Texte à lire:
↓
Pannella - Je ne sais pas, ce jour-là, tu le sais, je n'étais pas là. Je sais simplement que, la veille justement, ton Président de Groupe est allé féliciter Mimmo Pinto pour notre attitude. Tu devrais peut-etre avoir la générosité intellectuelle avec toi-meme de reconnaitre que, au prix sans doute de quelque chose, depuis que nous sommes entrés dans la Chambre des Députés, en 1976 (toi, tu y es entré en 1948) les problèmes des excommunications, des pervers, des violences, c'est nous qui les avons abordés.
Almirante - Je te rappelle la loi Scelba, parmi tes référendums...
Pannella - Tu as autre chose à rappeler? J'ai une excellente mémoire, et dans ma mauvaise mémoire il y a le refus - par exemple - de la honte de te traiter de fusilleur. C'est une honte, dans le sens que ça ne m'intéresse meme pas, alors que tu es responsable depuis 36 ans, et aujourd'hui encore, d'un chemin de violence, dans lequel ton parti - ce n'est pas un problème personnel, ni pour toi ni pour moi - il y a encore quelques années, avec Les Pesenti, les Cefis, avec tout le pouvoir, avec Montecatini, avec Edison et ainsi de suite, avec les généraux, les chefs d'état-major qui, lorsqu'ils devaient etre éliminés étaient ensuite ramenés...
↑
Jeu de données:
↓
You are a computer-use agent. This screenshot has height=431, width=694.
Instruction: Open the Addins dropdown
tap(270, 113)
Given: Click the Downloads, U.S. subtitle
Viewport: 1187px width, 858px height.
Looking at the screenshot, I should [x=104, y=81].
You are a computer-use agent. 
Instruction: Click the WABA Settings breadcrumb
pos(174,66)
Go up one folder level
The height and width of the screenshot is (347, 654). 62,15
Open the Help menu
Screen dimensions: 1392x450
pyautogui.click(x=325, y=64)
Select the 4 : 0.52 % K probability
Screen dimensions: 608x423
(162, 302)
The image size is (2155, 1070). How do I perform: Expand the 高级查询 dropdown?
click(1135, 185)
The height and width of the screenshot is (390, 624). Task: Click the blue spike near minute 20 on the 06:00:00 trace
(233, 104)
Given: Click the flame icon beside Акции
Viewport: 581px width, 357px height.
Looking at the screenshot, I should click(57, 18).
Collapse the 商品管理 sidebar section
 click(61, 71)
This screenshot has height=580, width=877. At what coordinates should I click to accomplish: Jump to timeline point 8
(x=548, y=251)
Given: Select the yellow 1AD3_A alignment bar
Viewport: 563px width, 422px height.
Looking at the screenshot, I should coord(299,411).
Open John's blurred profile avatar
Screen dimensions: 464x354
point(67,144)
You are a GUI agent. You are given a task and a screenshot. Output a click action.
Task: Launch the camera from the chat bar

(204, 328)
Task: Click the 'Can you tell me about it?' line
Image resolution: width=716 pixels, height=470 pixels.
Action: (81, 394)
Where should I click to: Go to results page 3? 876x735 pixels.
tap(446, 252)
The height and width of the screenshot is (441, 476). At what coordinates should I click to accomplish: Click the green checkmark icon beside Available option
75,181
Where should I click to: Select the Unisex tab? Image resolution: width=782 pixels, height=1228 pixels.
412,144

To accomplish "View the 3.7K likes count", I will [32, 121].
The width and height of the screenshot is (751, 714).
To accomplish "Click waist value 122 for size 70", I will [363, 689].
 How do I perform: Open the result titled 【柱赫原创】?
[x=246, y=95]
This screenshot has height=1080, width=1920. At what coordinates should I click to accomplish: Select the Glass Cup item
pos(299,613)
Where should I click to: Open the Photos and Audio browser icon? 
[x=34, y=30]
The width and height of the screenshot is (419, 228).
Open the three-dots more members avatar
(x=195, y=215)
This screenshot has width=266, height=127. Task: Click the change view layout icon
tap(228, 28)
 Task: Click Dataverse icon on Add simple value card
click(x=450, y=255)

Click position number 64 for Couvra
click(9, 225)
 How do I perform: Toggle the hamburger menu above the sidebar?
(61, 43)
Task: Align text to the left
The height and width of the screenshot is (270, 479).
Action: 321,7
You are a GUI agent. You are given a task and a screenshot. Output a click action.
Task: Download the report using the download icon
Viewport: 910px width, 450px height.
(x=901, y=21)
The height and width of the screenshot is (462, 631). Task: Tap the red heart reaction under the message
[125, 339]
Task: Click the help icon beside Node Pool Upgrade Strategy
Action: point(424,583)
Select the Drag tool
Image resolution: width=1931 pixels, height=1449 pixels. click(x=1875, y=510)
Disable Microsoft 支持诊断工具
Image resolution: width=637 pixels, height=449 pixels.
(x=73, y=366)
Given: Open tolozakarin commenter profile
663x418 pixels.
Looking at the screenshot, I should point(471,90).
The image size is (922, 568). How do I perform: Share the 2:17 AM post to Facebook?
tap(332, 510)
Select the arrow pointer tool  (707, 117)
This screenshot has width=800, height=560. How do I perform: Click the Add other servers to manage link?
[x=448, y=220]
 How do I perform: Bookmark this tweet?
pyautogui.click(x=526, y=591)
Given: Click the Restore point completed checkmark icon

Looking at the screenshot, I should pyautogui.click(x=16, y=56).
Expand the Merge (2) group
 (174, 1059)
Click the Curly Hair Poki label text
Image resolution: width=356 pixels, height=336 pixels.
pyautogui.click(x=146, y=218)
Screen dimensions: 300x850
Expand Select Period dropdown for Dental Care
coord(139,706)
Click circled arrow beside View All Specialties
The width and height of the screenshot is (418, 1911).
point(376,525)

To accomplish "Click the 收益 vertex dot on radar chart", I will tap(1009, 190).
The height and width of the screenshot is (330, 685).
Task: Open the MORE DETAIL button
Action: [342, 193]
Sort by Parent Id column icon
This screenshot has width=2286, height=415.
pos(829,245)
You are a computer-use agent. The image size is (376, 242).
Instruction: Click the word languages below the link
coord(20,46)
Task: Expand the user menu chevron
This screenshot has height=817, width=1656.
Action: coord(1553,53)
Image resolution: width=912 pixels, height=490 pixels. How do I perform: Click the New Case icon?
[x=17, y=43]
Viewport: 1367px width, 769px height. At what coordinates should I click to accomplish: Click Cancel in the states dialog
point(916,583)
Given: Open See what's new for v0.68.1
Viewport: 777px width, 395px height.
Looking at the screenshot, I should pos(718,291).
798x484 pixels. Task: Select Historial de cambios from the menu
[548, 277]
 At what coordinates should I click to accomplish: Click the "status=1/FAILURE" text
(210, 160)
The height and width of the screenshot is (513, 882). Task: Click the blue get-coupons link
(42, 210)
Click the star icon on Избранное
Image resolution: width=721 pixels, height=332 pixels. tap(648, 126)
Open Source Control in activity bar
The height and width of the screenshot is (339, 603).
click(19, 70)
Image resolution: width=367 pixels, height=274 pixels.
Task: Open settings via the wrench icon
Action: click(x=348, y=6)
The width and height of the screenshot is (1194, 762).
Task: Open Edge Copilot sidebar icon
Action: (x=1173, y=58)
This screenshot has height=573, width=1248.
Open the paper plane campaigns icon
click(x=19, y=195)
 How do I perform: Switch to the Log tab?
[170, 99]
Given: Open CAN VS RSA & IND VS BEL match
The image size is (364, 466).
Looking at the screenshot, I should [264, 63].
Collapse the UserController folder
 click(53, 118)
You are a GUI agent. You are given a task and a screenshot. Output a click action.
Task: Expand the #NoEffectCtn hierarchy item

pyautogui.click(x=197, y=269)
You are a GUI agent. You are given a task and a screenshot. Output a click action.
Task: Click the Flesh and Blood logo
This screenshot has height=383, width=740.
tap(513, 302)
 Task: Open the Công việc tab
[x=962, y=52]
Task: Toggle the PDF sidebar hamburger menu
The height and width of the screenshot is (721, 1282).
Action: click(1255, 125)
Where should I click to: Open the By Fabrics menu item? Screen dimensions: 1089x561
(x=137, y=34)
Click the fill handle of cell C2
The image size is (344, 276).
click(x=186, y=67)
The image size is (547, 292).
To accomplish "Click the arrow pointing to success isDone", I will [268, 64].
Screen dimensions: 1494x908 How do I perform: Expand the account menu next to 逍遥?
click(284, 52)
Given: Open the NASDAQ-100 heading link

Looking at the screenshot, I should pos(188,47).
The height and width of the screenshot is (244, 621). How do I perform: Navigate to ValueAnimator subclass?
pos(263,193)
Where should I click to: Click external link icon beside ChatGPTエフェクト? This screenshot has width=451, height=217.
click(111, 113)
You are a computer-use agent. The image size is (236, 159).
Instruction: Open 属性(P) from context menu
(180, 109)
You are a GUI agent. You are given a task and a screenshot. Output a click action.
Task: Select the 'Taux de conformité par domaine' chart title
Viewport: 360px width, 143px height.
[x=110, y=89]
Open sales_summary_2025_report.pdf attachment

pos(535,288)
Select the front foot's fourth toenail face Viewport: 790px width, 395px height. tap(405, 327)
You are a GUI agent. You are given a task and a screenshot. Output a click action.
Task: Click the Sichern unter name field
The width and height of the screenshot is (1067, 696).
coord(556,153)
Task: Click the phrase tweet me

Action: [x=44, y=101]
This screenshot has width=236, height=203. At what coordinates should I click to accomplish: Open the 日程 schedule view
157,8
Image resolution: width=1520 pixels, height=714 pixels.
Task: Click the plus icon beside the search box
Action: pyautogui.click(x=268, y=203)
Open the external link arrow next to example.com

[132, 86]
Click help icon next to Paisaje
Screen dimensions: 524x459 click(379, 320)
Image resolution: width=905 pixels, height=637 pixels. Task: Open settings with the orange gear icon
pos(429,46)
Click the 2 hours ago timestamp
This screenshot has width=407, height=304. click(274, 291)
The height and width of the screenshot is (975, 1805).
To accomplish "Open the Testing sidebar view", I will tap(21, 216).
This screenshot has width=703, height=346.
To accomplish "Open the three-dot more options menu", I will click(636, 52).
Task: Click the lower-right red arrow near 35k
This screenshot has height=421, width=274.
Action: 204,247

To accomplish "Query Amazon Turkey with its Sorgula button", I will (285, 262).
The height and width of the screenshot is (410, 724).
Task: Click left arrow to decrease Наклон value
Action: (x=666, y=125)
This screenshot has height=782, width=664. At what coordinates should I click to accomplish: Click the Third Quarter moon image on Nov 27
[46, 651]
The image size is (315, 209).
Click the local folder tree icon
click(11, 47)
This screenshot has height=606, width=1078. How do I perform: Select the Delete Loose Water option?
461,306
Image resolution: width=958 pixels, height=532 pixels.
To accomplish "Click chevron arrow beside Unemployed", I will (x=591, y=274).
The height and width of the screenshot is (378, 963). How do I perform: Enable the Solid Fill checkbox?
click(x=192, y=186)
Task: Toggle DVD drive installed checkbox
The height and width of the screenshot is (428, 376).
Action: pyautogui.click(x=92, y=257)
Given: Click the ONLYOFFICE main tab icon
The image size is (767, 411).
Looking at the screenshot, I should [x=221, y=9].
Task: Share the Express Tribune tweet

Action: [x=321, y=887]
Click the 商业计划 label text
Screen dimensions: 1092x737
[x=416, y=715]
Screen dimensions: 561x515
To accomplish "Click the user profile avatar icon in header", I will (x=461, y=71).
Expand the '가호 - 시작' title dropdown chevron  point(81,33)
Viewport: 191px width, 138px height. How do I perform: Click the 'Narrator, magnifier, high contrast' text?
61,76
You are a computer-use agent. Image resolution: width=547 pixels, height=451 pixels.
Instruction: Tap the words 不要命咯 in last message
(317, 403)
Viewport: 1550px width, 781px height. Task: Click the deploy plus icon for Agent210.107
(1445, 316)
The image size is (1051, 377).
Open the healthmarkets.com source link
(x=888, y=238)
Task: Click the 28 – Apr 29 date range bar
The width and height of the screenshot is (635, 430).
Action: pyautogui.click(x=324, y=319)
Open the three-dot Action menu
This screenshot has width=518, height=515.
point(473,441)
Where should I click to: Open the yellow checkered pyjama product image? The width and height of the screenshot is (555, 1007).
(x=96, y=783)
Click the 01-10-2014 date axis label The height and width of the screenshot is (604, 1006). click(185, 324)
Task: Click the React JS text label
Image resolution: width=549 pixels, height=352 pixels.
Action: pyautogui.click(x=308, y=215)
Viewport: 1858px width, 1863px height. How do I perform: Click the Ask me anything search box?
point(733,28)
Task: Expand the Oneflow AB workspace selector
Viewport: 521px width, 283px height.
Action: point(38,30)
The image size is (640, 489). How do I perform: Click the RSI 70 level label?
↑
Exercice écrit 1: Dans l'échange entre Pannella et Almirante, énumérez les problèmes que Pannella affirme avoir été le premier à aborder depuis l'entrée de son groupe à la Chambre des Députés.
Exercice écrit 2: Rédigez la suite de l'échange entre Pannella et Almirante, à partir de sa dernière phrase.

Résultat 1: Les excommunications, les pervers, les violences.

Résultat 2:
Almirante - Pauvre Di lorenzo!
Pannella - Voilà, tous les pauvres gens qui ont toujours voté MSI, en pensant que c'était un grand parti d'opposition, après 36 ans de présence de votre part au Parlement, pourront en tirer des conclusions. Après cinq ans de présence de notre part au Parlement, peut-etre, ces gens pourront-ils fournir une opinion mûrie en parlant, en parlant de l'antifascisme radical, celui qui respecte l'identité et l'histoire de tous, sauf le code pénal, qui ensuite...
Almirante - Alors, si tu permets, revenons aux problèmes réels, à celui que le pays réel veut connaitre de nous, je crois, ce soir. J'ai parlé de l'exigence de sécurité intérieure, je parle à présent de l'exigence de sécurité sociale: le pain pour les italiens. Tu te bats noblement, humanitairement, contre la faim dans le monde. Moi, je te prie de t'occuper de l'Italie. Il y a des quartiers de Naples, que j'ai visité, que je visite je dirais quotidiennement; il y a des quartiers dans le vieux centre de Bari, il y a des quartiers de Reggio de Calabre, il y a des quartiers de Messine, il y a le Belice... L'Afrique est chez nous!
Pannella - Lauro (7) aurait déjà pu te parler de Naples et Ciccio Franco de Reggio de Calabre.
Almirante - C'est avec noblesse que Ciccio Franco (8) a participé à la révolte de Reggio de Calabre...
Pannella - Lauro aurait pu te raconter comment il a étè élu dans le MSI.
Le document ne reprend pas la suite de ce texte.